The former Texas congressman who narrowly lost his bid to take Ted Cruz’s Senate seat in the November midterm elections pitched his 10-year plan that seeks to spur investment in clean energy and energy efficiency, and achieve net-zero greenhouse gas emissions by 2050. The plan also seeks to shore up communities that are vulnerable to the impacts of global warming.

“The greatest threat we face — which will test our country, our democracy, every single one of us — is climate change,” O’Rourke wrote in a statement published Monday. “We have one last chance to unleash the ingenuity and political will of hundreds of millions of Americans to meet this moment before it’s too late.”

O’Rourke is of course just the latest Democrat to introduce a massive climate change plan. Freshman Rep. Alexandria Ocasio-Cortez recently released her Green New Deal, and some of O’Rourke’s plan pieces dovetail with it. Though, O’Rourke’s plan is different in that the government and taxpayers don’t fund the entire thing.

O’Rourke’s plan seeks to leverage an initial government investment in order to spark private spending, while Ocasio-Cortez’s plan basically says the Fed should just print more money to pay for the estimated $51 trillion to $93 trillion Green New Deal price tag.

The first bill O’Rourke would send to Congress is a $1.5 trillion investment in infrastructure, innovation and communities. The bill would change the tax code to “ensure that corporations and the wealthiest among us pay their fair share” and end billions of dollars in tax breaks for fossil fuel companies.

The bill would include $600 billion in tax credits and direct investments in infrastructure O’Rourke says will mobilize $4 trillion in additional capital spending. His campaign says it will break down to about $1 trillion in spending, accelerating the development of new energy efficient and alternative power technologies that slash emissions. Another $3 trillion would be underpinned by institutions like the Rural Utility Service and a new finance authority.
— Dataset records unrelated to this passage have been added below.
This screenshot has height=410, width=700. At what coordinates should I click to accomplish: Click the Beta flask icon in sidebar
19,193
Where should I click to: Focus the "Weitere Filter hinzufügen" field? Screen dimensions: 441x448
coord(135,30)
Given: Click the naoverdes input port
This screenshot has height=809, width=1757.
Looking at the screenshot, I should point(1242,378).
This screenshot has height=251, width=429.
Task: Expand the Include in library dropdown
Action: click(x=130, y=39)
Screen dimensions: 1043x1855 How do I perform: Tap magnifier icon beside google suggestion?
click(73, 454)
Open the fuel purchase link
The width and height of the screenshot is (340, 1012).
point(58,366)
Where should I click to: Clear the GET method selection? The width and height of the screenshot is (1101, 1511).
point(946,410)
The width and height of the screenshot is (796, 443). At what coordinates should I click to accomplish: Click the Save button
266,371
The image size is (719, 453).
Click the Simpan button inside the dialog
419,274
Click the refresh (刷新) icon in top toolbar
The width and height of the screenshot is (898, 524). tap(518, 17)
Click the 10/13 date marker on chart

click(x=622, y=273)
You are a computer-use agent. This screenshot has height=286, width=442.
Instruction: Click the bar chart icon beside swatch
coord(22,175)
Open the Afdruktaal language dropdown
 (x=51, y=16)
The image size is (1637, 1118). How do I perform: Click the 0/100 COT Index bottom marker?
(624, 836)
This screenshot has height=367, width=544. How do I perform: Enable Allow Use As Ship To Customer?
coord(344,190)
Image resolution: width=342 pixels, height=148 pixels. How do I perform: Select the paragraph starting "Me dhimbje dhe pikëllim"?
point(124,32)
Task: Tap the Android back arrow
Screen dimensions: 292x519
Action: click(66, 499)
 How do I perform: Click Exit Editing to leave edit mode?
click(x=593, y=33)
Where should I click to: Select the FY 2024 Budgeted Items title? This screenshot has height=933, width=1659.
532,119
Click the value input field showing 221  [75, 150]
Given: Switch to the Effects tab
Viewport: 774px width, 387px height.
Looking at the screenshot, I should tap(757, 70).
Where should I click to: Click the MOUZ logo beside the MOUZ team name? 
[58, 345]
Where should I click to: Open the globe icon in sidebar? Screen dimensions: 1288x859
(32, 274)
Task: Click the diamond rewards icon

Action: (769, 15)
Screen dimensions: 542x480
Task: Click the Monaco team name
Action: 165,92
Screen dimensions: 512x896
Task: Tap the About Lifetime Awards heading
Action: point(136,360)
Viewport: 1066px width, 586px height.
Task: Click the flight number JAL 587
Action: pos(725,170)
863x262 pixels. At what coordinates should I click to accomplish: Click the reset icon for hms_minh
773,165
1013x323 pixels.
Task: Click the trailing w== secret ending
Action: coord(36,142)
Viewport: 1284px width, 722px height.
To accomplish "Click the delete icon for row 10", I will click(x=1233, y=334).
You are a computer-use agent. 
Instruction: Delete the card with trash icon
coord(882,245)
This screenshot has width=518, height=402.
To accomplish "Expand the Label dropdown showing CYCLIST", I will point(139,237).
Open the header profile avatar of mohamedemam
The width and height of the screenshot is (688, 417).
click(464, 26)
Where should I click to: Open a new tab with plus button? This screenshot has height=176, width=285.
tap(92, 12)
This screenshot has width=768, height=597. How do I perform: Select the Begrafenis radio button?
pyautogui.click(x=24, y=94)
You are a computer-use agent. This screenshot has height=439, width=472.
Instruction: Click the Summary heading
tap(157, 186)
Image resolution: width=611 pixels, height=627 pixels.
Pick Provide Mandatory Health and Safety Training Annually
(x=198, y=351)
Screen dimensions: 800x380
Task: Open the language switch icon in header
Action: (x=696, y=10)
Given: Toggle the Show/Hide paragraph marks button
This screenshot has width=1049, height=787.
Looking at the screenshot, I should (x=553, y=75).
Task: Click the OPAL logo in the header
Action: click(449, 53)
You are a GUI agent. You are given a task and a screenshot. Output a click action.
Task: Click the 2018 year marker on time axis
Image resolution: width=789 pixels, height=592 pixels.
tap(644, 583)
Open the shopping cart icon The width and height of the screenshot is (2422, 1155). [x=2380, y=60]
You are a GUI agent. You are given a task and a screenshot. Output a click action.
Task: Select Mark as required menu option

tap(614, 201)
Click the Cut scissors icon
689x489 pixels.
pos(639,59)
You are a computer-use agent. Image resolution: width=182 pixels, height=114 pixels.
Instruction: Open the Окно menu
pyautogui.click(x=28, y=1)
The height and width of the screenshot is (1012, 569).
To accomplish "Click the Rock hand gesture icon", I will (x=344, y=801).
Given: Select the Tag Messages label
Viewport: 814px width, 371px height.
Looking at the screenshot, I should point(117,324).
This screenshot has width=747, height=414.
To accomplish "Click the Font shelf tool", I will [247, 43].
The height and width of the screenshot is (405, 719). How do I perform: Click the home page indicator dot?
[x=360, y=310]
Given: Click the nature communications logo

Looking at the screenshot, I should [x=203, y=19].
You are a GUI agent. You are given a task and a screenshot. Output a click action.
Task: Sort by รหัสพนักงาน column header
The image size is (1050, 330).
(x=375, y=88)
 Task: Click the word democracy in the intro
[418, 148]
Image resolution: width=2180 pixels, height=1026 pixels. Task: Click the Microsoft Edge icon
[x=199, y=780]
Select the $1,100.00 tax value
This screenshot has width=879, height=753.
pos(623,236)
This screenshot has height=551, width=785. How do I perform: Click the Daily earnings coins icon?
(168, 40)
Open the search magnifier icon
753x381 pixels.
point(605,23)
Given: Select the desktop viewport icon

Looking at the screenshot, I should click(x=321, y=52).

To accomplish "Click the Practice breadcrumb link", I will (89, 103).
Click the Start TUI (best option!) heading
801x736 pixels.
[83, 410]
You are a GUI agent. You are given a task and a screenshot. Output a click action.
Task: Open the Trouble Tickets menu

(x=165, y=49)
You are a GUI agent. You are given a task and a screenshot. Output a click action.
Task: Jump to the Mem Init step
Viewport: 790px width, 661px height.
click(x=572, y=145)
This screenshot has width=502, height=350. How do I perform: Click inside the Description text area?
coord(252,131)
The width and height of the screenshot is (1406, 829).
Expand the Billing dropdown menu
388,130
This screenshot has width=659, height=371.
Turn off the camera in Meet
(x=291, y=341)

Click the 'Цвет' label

The bill also would allocate $250 billion to encourage private investment in R&D and climate science. Another $650 billion investment would spur $1.2 trillion in grants for housing, transportation, public health, job training and more benefits for those “on the front-lines of a changing climate and those disrupted by the forces of an economy in transition.”

O’Rourke also said he would sign a number of executive orders reversing Donald Trump policies, including re-instating the United States in the Paris climate agreement. Trump, a climate change skeptic, pulled the U.S. out of the agreement to reduce carbon dioxide emissions.